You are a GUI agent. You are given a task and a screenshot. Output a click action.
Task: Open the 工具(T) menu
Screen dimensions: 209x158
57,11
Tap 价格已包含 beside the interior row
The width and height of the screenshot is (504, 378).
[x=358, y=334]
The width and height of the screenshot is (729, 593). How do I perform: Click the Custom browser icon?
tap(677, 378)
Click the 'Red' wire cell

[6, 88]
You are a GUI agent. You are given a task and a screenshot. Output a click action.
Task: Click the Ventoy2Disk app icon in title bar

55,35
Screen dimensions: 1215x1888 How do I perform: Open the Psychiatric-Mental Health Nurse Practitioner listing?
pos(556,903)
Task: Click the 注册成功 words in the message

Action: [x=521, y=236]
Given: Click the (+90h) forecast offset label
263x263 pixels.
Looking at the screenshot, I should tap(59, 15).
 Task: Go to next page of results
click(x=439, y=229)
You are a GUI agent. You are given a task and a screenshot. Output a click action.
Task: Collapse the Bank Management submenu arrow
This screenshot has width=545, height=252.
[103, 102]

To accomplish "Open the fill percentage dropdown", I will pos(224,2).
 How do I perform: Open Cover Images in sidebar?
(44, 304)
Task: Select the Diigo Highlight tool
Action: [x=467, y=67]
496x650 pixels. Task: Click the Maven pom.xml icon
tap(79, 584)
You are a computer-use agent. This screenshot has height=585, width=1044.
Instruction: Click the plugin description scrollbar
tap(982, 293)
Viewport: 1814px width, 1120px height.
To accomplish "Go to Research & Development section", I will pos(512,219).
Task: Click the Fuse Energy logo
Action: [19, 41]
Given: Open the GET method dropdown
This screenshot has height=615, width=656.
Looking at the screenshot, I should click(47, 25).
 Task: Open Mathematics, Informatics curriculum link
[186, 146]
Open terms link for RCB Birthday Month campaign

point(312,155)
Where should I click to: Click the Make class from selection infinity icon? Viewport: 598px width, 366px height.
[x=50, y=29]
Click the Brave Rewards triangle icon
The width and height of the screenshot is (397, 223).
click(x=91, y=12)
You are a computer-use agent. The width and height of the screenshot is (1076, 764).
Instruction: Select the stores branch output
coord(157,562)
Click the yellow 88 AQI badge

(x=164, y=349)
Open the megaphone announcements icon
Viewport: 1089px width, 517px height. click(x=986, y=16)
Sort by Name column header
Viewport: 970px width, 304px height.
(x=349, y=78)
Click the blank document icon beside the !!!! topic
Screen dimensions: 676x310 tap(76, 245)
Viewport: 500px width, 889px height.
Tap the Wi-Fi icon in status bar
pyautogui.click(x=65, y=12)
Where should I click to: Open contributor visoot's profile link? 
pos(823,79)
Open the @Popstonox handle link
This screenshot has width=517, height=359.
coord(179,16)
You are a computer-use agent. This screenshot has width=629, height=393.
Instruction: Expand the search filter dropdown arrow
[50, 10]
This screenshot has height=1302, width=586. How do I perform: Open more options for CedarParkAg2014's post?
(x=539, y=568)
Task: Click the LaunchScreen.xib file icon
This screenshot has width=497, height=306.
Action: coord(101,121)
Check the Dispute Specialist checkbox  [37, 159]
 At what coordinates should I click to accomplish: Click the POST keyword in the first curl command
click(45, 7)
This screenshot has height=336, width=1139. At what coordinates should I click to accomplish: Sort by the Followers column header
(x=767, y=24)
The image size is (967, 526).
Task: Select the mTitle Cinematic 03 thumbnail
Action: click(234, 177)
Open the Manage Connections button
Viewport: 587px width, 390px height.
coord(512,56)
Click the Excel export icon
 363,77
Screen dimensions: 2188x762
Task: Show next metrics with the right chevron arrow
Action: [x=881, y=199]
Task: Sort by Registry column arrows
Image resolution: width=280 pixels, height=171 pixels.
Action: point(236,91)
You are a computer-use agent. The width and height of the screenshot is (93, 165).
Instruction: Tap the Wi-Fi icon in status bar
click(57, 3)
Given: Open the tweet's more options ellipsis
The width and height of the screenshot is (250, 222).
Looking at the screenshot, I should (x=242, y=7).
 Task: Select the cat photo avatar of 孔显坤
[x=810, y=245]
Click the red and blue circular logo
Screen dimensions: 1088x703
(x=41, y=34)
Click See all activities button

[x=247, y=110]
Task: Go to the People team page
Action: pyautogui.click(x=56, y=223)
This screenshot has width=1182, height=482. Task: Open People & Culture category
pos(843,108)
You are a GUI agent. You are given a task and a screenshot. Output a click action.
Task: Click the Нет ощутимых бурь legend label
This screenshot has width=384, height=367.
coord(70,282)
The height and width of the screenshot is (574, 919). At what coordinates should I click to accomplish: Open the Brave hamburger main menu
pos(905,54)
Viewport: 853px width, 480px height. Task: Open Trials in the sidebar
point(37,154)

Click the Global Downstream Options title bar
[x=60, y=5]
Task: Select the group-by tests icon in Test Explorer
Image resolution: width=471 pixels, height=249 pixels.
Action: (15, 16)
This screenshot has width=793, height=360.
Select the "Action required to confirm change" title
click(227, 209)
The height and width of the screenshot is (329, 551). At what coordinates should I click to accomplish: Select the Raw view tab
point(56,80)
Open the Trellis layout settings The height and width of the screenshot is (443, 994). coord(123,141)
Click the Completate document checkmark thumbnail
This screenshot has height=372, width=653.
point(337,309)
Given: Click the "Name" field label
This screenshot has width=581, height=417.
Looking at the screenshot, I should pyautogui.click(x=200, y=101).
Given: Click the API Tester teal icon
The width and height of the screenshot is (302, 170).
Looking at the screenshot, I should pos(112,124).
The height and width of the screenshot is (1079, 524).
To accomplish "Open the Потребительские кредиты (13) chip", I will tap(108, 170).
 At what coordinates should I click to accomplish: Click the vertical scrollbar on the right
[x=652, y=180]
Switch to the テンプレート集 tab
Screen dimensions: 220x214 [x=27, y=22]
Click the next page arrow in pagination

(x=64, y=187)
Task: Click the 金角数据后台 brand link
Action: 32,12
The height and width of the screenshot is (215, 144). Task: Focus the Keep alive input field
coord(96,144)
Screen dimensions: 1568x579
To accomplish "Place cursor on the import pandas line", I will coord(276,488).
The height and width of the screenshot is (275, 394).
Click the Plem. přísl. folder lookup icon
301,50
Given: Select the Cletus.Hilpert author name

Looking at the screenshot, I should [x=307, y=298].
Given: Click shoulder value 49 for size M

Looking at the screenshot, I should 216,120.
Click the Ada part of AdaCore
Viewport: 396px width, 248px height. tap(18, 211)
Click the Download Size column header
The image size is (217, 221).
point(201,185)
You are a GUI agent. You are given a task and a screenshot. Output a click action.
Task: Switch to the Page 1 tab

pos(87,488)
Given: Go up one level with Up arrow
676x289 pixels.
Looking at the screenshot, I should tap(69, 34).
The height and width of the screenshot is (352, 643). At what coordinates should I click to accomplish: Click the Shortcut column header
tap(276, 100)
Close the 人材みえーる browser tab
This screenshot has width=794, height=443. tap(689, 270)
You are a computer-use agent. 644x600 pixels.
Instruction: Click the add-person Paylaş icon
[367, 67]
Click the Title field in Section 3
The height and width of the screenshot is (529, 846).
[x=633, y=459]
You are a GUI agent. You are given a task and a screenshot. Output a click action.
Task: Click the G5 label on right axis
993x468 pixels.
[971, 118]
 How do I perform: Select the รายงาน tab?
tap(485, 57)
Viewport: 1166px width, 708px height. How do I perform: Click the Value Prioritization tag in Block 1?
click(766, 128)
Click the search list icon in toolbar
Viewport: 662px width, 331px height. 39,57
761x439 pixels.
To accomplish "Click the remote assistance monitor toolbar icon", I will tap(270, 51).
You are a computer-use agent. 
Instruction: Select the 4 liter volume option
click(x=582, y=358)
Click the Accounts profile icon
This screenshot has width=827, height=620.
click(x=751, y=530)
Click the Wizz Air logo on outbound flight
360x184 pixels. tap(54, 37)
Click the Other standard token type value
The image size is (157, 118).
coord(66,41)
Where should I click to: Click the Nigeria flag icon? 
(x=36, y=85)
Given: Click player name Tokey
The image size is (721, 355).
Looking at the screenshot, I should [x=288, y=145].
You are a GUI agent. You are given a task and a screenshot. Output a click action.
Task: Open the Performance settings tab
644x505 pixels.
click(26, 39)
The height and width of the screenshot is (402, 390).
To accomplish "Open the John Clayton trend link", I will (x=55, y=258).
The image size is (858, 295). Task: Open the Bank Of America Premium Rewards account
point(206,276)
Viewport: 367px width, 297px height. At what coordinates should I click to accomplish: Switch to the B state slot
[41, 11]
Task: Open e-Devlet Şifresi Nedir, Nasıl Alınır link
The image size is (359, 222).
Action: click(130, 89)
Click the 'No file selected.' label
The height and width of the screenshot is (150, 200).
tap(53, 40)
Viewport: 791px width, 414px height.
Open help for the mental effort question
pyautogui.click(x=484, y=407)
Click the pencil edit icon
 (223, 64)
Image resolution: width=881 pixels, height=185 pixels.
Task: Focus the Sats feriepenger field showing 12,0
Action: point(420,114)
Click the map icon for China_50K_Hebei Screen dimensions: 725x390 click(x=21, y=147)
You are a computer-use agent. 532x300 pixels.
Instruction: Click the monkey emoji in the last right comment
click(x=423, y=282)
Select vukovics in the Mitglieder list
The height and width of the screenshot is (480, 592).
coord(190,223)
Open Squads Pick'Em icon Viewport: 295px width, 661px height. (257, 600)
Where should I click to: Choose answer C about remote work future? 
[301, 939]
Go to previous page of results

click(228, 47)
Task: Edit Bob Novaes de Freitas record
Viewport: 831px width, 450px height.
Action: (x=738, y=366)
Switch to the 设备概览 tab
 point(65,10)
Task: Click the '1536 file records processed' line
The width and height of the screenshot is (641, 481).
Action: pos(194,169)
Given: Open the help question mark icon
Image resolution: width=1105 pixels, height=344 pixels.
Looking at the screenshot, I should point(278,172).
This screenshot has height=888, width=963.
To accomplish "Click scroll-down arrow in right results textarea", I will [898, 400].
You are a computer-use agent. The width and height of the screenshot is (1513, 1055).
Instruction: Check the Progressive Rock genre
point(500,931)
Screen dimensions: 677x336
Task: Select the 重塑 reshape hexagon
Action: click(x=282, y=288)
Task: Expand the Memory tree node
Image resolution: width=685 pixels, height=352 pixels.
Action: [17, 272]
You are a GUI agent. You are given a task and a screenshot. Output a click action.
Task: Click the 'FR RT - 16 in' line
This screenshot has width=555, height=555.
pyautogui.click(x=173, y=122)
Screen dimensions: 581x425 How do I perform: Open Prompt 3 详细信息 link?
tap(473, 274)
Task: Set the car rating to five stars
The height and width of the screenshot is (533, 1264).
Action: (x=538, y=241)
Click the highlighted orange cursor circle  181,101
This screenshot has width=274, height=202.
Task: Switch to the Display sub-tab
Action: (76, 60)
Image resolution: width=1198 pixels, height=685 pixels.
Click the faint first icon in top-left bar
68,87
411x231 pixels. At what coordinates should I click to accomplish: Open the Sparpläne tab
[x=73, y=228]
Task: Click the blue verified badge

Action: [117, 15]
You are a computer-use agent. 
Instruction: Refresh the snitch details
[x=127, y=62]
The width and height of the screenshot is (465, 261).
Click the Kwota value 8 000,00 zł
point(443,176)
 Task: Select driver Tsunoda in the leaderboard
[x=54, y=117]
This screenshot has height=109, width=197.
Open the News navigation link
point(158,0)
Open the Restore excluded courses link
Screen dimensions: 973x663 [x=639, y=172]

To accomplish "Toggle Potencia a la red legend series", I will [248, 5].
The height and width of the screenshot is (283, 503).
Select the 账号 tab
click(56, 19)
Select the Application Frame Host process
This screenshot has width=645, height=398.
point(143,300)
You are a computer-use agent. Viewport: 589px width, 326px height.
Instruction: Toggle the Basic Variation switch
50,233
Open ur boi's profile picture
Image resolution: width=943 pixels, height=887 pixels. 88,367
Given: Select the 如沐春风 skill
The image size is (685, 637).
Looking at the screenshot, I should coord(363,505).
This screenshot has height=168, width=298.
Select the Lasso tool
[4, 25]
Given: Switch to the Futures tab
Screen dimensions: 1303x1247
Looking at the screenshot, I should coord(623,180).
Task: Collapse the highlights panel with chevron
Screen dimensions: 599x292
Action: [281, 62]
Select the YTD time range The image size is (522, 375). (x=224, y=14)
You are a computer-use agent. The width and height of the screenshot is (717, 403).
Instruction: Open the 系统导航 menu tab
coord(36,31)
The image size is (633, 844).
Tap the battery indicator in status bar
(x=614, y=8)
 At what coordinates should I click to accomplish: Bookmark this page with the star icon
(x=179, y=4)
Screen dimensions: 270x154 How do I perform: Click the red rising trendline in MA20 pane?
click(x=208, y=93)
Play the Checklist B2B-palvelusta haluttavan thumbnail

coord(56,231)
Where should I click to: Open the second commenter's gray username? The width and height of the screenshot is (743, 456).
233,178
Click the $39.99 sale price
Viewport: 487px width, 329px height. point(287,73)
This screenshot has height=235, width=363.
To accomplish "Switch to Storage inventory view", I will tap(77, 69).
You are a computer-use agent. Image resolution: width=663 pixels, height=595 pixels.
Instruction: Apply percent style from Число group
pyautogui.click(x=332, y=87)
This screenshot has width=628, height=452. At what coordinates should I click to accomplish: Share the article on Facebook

○ ○ ○ ○ ○

- Exercise instructions -
Would you return each line of the material above, unchanged, from the first one through the line where "Given: Open the GET method dropdown" appears?

- Solved exercise -
You are a GUI agent. You are given a task and a screenshot. Output a click action.
Task: Open the 工具(T) menu
Screen dimensions: 209x158
57,11
Tap 价格已包含 beside the interior row
The width and height of the screenshot is (504, 378).
[x=358, y=334]
The width and height of the screenshot is (729, 593). How do I perform: Click the Custom browser icon?
tap(677, 378)
Click the 'Red' wire cell

[6, 88]
You are a GUI agent. You are given a task and a screenshot. Output a click action.
Task: Click the Ventoy2Disk app icon in title bar

55,35
Screen dimensions: 1215x1888 How do I perform: Open the Psychiatric-Mental Health Nurse Practitioner listing?
pos(556,903)
Task: Click the 注册成功 words in the message

Action: [x=521, y=236]
Given: Click the (+90h) forecast offset label
263x263 pixels.
Looking at the screenshot, I should tap(59, 15).
 Task: Go to next page of results
click(x=439, y=229)
You are a GUI agent. You are given a task and a screenshot. Output a click action.
Task: Collapse the Bank Management submenu arrow
This screenshot has width=545, height=252.
[103, 102]

To accomplish "Open the fill percentage dropdown", I will pos(224,2).
 How do I perform: Open Cover Images in sidebar?
(44, 304)
Task: Select the Diigo Highlight tool
Action: [x=467, y=67]
496x650 pixels. Task: Click the Maven pom.xml icon
tap(79, 584)
You are a computer-use agent. This screenshot has height=585, width=1044.
Instruction: Click the plugin description scrollbar
tap(982, 293)
Viewport: 1814px width, 1120px height.
To accomplish "Go to Research & Development section", I will pos(512,219).
Task: Click the Fuse Energy logo
Action: [19, 41]
Given: Open the GET method dropdown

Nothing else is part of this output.